REQUIRED WORK -
Please output every line of the listing below as a JSON list of strings, one string per line, leaving out the blank lines.

— START RECORDS FOR THIS TASK —

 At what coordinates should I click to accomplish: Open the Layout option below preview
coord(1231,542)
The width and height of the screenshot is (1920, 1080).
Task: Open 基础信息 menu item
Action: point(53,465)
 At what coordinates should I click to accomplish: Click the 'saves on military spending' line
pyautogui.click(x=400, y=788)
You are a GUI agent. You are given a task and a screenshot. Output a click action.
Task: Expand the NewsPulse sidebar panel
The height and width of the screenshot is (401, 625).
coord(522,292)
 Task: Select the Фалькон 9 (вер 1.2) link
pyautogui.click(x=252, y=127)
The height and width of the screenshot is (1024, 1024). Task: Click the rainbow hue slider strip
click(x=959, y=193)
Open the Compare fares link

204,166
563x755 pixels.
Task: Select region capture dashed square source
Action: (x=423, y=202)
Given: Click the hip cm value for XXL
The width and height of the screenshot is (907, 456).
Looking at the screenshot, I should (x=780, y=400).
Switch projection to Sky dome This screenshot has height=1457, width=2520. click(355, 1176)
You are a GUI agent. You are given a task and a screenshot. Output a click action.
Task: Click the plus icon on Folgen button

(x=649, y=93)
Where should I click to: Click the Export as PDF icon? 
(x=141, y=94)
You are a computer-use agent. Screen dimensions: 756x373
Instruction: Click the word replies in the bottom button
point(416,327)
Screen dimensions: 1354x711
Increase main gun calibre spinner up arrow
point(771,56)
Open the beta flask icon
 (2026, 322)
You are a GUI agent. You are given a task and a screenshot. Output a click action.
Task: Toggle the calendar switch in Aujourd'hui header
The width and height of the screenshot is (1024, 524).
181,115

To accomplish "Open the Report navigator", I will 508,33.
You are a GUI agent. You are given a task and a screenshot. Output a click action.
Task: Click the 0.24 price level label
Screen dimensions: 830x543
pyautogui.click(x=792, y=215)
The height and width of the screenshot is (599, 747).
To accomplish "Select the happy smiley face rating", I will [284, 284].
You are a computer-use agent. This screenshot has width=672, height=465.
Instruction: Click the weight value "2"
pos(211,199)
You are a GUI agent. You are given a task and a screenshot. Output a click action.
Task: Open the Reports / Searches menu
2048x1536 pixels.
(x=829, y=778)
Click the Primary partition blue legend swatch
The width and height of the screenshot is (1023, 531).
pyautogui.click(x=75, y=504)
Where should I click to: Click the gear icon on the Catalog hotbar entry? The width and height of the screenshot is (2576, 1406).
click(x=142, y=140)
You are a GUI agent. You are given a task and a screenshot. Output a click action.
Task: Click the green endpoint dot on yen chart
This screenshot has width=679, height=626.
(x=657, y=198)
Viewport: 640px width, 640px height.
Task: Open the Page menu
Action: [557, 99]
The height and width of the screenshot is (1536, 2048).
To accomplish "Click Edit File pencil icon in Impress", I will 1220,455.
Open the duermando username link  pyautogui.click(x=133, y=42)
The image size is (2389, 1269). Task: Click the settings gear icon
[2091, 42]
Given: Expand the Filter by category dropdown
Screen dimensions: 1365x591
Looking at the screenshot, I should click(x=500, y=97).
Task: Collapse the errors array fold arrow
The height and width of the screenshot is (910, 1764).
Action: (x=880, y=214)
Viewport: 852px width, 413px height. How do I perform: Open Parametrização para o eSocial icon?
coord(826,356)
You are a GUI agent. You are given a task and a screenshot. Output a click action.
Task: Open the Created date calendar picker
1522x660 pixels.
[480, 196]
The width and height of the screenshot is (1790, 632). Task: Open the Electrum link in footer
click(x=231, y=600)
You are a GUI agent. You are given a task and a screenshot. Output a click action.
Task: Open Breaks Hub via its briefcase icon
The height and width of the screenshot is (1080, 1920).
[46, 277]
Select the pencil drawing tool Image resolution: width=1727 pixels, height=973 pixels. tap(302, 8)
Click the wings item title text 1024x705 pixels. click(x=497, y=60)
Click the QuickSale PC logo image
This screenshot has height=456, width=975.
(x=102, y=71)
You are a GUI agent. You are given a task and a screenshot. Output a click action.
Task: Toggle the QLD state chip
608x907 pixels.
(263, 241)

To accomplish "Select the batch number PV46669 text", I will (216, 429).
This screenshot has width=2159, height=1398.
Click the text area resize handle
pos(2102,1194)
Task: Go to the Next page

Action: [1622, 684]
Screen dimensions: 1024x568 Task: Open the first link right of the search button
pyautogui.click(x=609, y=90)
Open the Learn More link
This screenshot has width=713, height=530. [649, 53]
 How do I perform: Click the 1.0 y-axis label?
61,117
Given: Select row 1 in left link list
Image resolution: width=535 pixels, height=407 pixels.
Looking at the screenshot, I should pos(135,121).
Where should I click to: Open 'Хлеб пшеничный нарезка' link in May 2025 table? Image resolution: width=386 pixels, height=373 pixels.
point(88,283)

— END RECORDS FOR THIS TASK —

EXPECTED ANSWER -
[
  " At what coordinates should I click to accomplish: Open the Layout option below preview",
  "coord(1231,542)",
  "The width and height of the screenshot is (1920, 1080).",
  "Task: Open 基础信息 menu item",
  "Action: point(53,465)",
  " At what coordinates should I click to accomplish: Click the 'saves on military spending' line",
  "pyautogui.click(x=400, y=788)",
  "You are a GUI agent. You are given a task and a screenshot. Output a click action.",
  "Task: Expand the NewsPulse sidebar panel",
  "The height and width of the screenshot is (401, 625).",
  "coord(522,292)",
  " Task: Select the Фалькон 9 (вер 1.2) link",
  "pyautogui.click(x=252, y=127)",
  "The height and width of the screenshot is (1024, 1024). Task: Click the rainbow hue slider strip",
  "click(x=959, y=193)",
  "Open the Compare fares link",
  "204,166",
  "563x755 pixels.",
  "Task: Select region capture dashed square source",
  "Action: (x=423, y=202)",
  "Given: Click the hip cm value for XXL",
  "The width and height of the screenshot is (907, 456).",
  "Looking at the screenshot, I should (x=780, y=400).",
  "Switch projection to Sky dome This screenshot has height=1457, width=2520. click(355, 1176)",
  "You are a GUI agent. You are given a task and a screenshot. Output a click action.",
  "Task: Click the plus icon on Folgen button",
  "(x=649, y=93)",
  "Where should I click to: Click the Export as PDF icon? ",
  "(x=141, y=94)",
  "You are a computer-use agent. Screen dimensions: 756x373",
  "Instruction: Click the word replies in the bottom button",
  "point(416,327)",
  "Screen dimensions: 1354x711",
  "Increase main gun calibre spinner up arrow",
  "point(771,56)",
  "Open the beta flask icon",
  " (2026, 322)",
  "You are a GUI agent. You are given a task and a screenshot. Output a click action.",
  "Task: Toggle the calendar switch in Aujourd'hui header",
  "The width and height of the screenshot is (1024, 524).",
  "181,115",
  "To accomplish \"Open the Report navigator\", I will 508,33.",
  "You are a GUI agent. You are given a task and a screenshot. Output a click action.",
  "Task: Click the 0.24 price level label",
  "Screen dimensions: 830x543",
  "pyautogui.click(x=792, y=215)",
  "The height and width of the screenshot is (599, 747).",
  "To accomplish \"Select the happy smiley face rating\", I will [284, 284].",
  "You are a computer-use agent. This screenshot has width=672, height=465.",
  "Instruction: Click the weight value \"2\"",
  "pos(211,199)",
  "You are a GUI agent. You are given a task and a screenshot. Output a click action.",
  "Task: Open the Reports / Searches menu",
  "2048x1536 pixels.",
  "(x=829, y=778)",
  "Click the Primary partition blue legend swatch",
  "The width and height of the screenshot is (1023, 531).",
  "pyautogui.click(x=75, y=504)",
  "Where should I click to: Click the gear icon on the Catalog hotbar entry? The width and height of the screenshot is (2576, 1406).",
  "click(x=142, y=140)",
  "You are a GUI agent. You are given a task and a screenshot. Output a click action.",
  "Task: Click the green endpoint dot on yen chart",
  "This screenshot has width=679, height=626.",
  "(x=657, y=198)",
  "Viewport: 640px width, 640px height.",
  "Task: Open the Page menu",
  "Action: [557, 99]",
  "The height and width of the screenshot is (1536, 2048).",
  "To accomplish \"Click Edit File pencil icon in Impress\", I will 1220,455.",
  "Open the duermando username link  pyautogui.click(x=133, y=42)",
  "The image size is (2389, 1269). Task: Click the settings gear icon",
  "[2091, 42]",
  "Given: Expand the Filter by category dropdown",
  "Screen dimensions: 1365x591",
  "Looking at the screenshot, I should click(x=500, y=97).",
  "Task: Collapse the errors array fold arrow",
  "The height and width of the screenshot is (910, 1764).",
  "Action: (x=880, y=214)",
  "Viewport: 852px width, 413px height. How do I perform: Open Parametrização para o eSocial icon?",
  "coord(826,356)",
  "You are a GUI agent. You are given a task and a screenshot. Output a click action.",
  "Task: Open the Created date calendar picker",
  "1522x660 pixels.",
  "[480, 196]",
  "The width and height of the screenshot is (1790, 632). Task: Open the Electrum link in footer",
  "click(x=231, y=600)",
  "You are a GUI agent. You are given a task and a screenshot. Output a click action.",
  "Task: Open Breaks Hub via its briefcase icon",
  "The height and width of the screenshot is (1080, 1920).",
  "[46, 277]",
  "Select the pencil drawing tool Image resolution: width=1727 pixels, height=973 pixels. tap(302, 8)",
  "Click the wings item title text 1024x705 pixels. click(x=497, y=60)",
  "Click the QuickSale PC logo image",
  "This screenshot has height=456, width=975.",
  "(x=102, y=71)",
  "You are a GUI agent. You are given a task and a screenshot. Output a click action.",
  "Task: Toggle the QLD state chip",
  "608x907 pixels.",
  "(263, 241)",
  "To accomplish \"Select the batch number PV46669 text\", I will (216, 429).",
  "This screenshot has width=2159, height=1398.",
  "Click the text area resize handle",
  "pos(2102,1194)",
  "Task: Go to the Next page",
  "Action: [1622, 684]",
  "Screen dimensions: 1024x568 Task: Open the first link right of the search button",
  "pyautogui.click(x=609, y=90)",
  "Open the Learn More link",
  "This screenshot has width=713, height=530. [649, 53]",
  " How do I perform: Click the 1.0 y-axis label?",
  "61,117",
  "Given: Select row 1 in left link list",
  "Image resolution: width=535 pixels, height=407 pixels.",
  "Looking at the screenshot, I should pos(135,121).",
  "Where should I click to: Open 'Хлеб пшеничный нарезка' link in May 2025 table? Image resolution: width=386 pixels, height=373 pixels.",
  "point(88,283)"
]